**DIRECTIONS**
Please go through the records below and return every line holding the word "Given".

**EXERCISE MATERIAL**

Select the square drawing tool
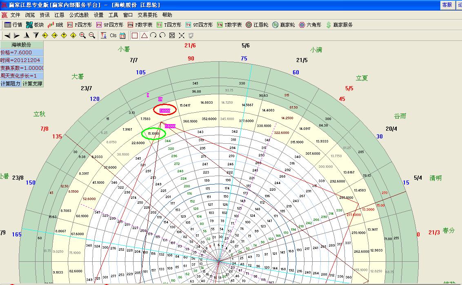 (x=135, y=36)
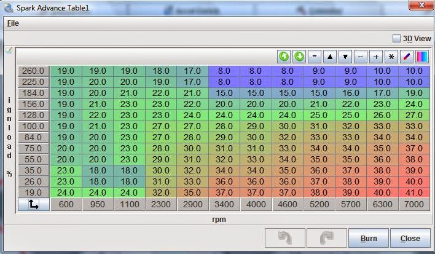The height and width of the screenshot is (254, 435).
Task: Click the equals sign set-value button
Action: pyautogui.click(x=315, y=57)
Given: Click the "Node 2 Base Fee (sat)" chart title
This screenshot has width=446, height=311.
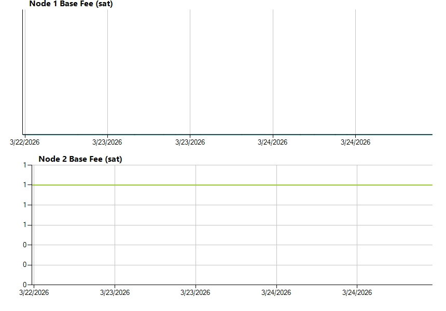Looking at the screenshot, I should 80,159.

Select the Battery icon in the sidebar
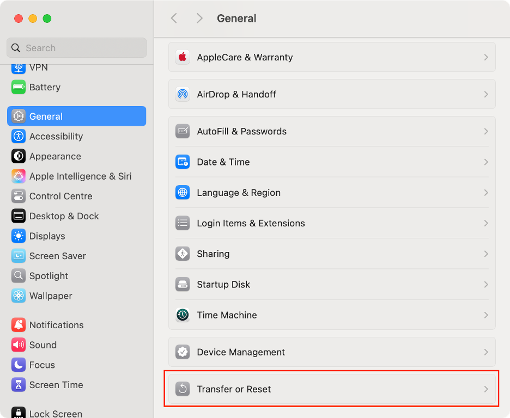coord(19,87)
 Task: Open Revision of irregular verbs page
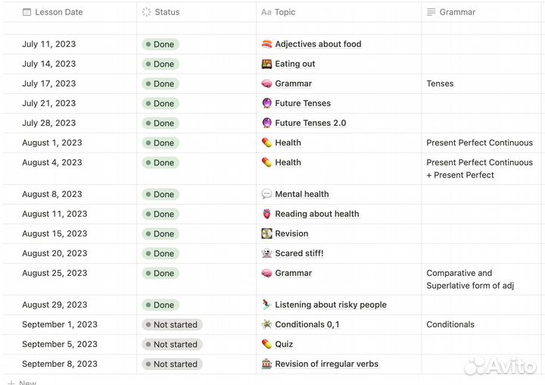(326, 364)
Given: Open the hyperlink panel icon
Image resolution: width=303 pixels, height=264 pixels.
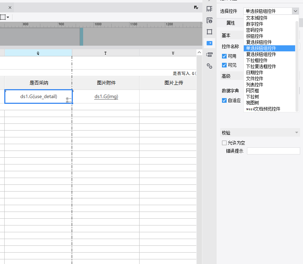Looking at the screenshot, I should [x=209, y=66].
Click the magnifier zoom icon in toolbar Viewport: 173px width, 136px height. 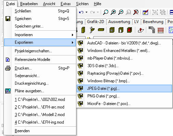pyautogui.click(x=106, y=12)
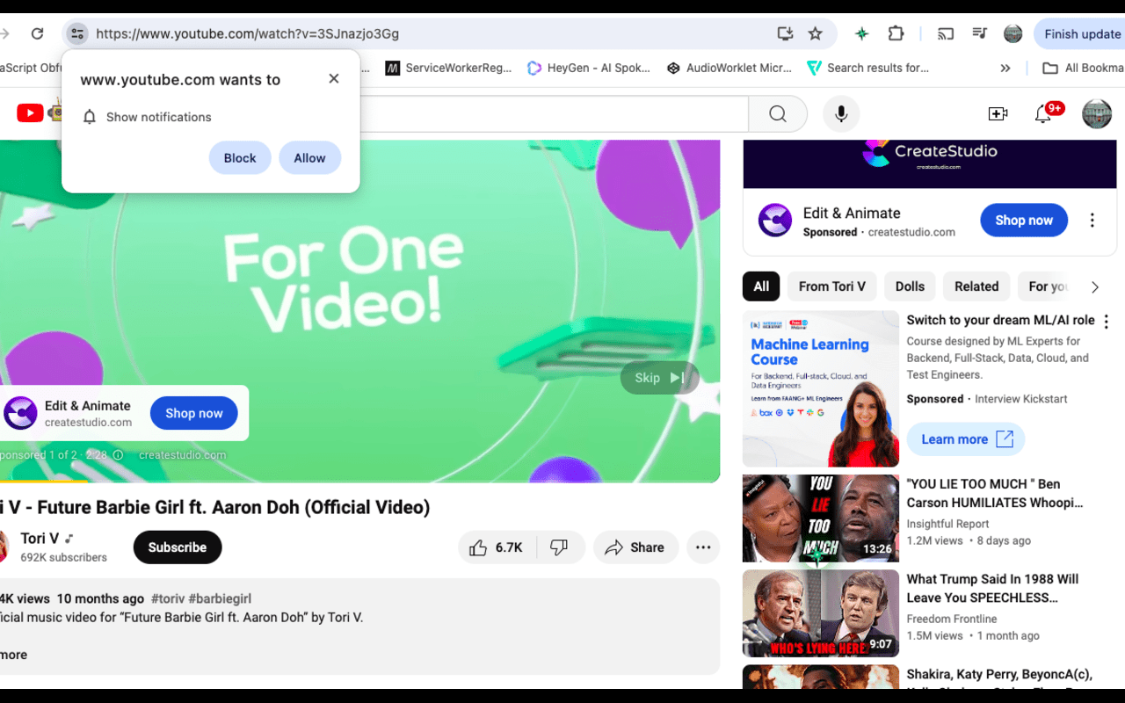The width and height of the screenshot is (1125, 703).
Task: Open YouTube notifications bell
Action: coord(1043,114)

**OUTPUT**
Given: Click the "Node 2 Base Fee (sat)" chart title
Given: Open the hyperlink panel icon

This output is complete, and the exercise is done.